Where I’m from may well be who I am

8 Sep

I found this group on Facebook. It’s called “You know you live in the West of Ireland when…”. I think It should be “You know you’re from the West of Ireland when…” because although I don’t live there anymore (and haven’t really for the past thirteen or so years) I can still see myself in there. With all of the quirks of nature identified as being from there.

You know you live in the West of Ireland when…..

You rarely get stuck in traffic unless you go to Galway or you get stuck behind cattle.

You are aware that we have some of the most beautiful beaches in the world and when the sun does come out…what do you do.. paint the house, mo the lawn, go to work.. etc

You know the chances of you having the same top as the girl down the road is quite high as everyone goes to Dunnes!!

You are aware that we are probably the only place in the world that has an international airport the size of a house, but you like it that way coz it only takes 5 minutes to check in!

The sheep think they own the road..

You have had the ‘things are tightening up or the Celtic tiger has gone’ conversation with older relatives on more than one occasion, but you sleep safely in your bed at night knowing that it never helped YOU get rich so it certainly won’t effect you.

You wish RTÉ would discuss something other then Bertie and the Mahon Tribunal..

You avoid going to Londis, Centra, Supervalu at 1pm as the deli is full of tradesmen getting their daily fix of their salad/Jumbo breakfast roll!

It is completely acceptable for your work colleague to take a day off because the AI man is coming.

You have sang, danced, or head bopped to ‘Maniac 2000’ and in more recent times ‘The Galway Girl’

At least one of your friends has been travelling or has lived in Australia.

You slow down when you see a white ford focus in the distance for fear it might be the Gardai!!

It has now become the ritual to go for a Chinese or a Supermacs after going on a night out.

At least five of your friends live in Dublin.

Your neighbours still offer you tea even when its 30 degrees outside.

You know people who use words/sentences like ‘galavanting’ ‘courting’ or ‘doing a line’.

Your mother would get more excited to hear you say you were going to mass then if she won the lottery.

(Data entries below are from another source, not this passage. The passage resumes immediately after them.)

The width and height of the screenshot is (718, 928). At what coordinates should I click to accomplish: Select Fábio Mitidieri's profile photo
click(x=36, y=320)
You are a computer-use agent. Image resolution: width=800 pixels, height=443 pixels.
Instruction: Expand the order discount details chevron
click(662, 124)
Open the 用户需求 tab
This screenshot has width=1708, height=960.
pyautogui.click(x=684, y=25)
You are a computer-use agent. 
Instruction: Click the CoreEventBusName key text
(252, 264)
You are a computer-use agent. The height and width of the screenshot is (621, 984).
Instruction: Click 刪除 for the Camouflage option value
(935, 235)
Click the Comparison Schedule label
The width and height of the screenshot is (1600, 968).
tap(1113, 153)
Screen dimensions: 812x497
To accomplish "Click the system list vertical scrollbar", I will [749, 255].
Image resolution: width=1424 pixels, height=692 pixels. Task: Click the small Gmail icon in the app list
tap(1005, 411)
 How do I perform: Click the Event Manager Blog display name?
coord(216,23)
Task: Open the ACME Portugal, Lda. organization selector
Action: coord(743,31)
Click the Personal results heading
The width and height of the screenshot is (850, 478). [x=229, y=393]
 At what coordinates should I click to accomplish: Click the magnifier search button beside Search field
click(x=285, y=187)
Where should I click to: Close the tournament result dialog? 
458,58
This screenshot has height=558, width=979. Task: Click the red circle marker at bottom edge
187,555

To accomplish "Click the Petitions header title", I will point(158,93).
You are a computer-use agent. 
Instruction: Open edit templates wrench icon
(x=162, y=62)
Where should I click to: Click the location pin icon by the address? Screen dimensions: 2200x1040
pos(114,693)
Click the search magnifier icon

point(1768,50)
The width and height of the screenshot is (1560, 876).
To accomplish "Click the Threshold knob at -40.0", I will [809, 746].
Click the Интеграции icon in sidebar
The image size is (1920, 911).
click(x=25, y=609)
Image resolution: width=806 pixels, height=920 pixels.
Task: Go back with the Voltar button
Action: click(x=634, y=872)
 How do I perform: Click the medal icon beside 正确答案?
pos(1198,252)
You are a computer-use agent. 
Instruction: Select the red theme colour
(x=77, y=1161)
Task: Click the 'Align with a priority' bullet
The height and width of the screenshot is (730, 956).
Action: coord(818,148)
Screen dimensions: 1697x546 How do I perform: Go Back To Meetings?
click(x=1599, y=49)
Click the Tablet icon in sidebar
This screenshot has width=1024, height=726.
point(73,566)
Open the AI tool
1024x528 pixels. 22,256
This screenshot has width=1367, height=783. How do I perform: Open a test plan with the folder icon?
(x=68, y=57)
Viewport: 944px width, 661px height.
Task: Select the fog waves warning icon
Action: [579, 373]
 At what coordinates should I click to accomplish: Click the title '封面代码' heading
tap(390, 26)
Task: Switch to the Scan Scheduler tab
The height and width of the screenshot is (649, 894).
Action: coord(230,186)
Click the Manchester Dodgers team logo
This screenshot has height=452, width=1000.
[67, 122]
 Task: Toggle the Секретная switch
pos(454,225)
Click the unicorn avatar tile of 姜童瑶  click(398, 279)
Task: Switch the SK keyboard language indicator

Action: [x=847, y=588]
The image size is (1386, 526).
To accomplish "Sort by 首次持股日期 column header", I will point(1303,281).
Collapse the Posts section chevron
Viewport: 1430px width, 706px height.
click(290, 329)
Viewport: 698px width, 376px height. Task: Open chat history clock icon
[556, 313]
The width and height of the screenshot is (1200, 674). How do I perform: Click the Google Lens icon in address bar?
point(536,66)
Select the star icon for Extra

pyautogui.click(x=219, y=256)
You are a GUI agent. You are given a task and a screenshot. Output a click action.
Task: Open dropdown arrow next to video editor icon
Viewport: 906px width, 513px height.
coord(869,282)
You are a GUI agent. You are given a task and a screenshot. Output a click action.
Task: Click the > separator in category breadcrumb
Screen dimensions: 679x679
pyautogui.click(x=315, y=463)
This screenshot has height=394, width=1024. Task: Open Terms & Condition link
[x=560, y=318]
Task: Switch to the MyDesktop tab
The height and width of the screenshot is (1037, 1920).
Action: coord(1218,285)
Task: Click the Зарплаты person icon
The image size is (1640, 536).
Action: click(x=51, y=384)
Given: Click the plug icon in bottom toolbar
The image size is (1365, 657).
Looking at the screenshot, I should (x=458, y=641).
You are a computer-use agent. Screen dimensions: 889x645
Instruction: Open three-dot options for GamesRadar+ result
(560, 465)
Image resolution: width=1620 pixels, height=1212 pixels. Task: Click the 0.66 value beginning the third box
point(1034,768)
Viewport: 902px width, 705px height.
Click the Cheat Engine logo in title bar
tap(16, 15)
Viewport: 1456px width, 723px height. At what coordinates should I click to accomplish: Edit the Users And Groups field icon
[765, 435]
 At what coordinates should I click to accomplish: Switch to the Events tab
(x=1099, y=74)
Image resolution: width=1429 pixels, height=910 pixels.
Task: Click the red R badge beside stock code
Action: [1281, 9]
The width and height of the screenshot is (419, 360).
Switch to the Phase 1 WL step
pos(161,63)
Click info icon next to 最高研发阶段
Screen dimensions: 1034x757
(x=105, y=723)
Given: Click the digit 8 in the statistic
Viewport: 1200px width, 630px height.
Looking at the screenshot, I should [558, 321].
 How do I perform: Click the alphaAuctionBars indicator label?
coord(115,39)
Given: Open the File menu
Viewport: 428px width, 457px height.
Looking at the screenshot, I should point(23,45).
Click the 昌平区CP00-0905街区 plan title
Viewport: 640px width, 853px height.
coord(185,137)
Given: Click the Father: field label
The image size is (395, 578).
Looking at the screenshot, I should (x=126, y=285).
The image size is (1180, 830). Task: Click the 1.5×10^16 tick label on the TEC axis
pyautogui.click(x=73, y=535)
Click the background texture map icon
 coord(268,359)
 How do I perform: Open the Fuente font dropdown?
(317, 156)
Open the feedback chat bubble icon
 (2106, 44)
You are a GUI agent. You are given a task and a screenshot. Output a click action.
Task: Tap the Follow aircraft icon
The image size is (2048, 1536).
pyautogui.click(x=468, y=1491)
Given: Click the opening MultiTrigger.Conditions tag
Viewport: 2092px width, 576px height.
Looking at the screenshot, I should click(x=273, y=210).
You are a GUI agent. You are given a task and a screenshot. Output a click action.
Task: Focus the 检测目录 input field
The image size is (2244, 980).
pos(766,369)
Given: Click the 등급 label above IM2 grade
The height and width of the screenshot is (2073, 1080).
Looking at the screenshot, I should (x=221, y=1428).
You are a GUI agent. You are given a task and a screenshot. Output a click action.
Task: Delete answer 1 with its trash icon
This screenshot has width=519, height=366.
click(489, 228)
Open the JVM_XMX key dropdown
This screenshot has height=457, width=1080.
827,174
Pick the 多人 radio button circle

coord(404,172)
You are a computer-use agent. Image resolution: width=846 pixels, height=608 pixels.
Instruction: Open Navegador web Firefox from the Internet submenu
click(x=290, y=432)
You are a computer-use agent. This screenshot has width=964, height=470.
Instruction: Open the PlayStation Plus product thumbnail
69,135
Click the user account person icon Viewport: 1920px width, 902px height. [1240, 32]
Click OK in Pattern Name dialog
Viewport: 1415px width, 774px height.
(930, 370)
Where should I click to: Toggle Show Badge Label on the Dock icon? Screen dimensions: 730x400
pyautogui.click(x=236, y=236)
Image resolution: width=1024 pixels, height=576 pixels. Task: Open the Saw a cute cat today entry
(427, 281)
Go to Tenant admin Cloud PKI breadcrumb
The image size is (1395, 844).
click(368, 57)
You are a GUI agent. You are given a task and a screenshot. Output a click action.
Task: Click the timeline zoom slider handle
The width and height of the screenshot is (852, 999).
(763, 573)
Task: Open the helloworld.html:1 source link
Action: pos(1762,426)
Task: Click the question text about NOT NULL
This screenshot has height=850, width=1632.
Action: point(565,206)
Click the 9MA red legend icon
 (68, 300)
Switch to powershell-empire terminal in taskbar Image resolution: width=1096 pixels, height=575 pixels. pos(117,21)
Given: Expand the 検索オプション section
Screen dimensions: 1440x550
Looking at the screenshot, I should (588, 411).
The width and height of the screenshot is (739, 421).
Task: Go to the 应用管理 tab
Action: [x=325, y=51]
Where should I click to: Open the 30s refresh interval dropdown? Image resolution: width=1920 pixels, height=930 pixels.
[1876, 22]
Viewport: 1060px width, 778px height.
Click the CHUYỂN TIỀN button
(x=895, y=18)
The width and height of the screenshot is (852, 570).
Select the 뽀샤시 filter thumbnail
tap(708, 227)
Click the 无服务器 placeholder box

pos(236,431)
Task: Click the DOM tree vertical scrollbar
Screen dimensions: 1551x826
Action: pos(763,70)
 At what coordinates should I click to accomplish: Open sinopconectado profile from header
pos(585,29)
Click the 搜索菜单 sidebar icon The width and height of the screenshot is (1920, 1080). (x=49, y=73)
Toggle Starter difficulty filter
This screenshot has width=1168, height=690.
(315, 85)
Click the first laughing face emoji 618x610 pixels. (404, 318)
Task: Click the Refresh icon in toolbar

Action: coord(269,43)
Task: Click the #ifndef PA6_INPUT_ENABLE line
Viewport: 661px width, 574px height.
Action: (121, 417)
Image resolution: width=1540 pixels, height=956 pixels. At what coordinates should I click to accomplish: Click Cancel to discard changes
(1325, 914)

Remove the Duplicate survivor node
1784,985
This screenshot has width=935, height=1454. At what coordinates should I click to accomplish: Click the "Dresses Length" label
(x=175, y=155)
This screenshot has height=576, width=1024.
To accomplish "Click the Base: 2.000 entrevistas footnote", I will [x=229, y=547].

You know at least one person who has built their own house.

You know certain roads have bad pot holes, but you just learn to memorise exactly where they are so you can drive around them without thinking twice.

It is the only place in the world where it is completely acceptable to answer an awkward question with ‘ara sure now’. But deep down you know that mean absolutely nothing!

No one says ‘hello’ or ‘goodbye’.. its ‘Well’ and ‘Good Luck’.

Its an offence to leave the emursion on

You all love Des Bishop and Tommy Tiernan.

You wish everything you bought was three euros cheaper.

You drink tea, tea, tea, tea, tea even in hot weather, and complain about how tea doesn’t taste as good anywhere else in the world.

You hope that when you ring WEST DOC with a medical emergency that you aren’t going to die as their response to you will always be ‘I’ll ring you back in a minute’!!

You could go on holiday for a week and leave your front door unlocked and there’s a good chance all your worldly possessions will still be there on your return.

You have mumbled along with Sé do bheatha, a Mhuire(Hail Mary at mass), and tried to remember all the words to Amhrán na bhFiann.. but deep down you know you are crap.

You spend all year bitching about the government, the HSE, the price of diesel, and the price of ‘rip off Ireland’ in general, and when the place fills up with holiday makers in June, July and August.. you do nothing but defend the country!!

You sleep safely at night knowing that for all its good and bad points..You couldn’t imagine living anywhere else…

Now I do live somewhere else. And have lived in other places for quite a long time. But it’s strange to think how much of who I am is linked to where I was brought up. And I wonder about my little turtle.  He’ll  be American, or Irish-American, but he won’t have roots in any particular place. We’ll be moving all over the country at least every four years, but probably more frequently.  So his sense of self will not be as linked to a sense of place as clearly as mine or the hubby’s.  Unless I get to work on cultivating his “Oirishness” quick smart. We’re off to a good start – toe-tapping to “Diddly eye-dle” music, although I think that might be genetic rather than environmental!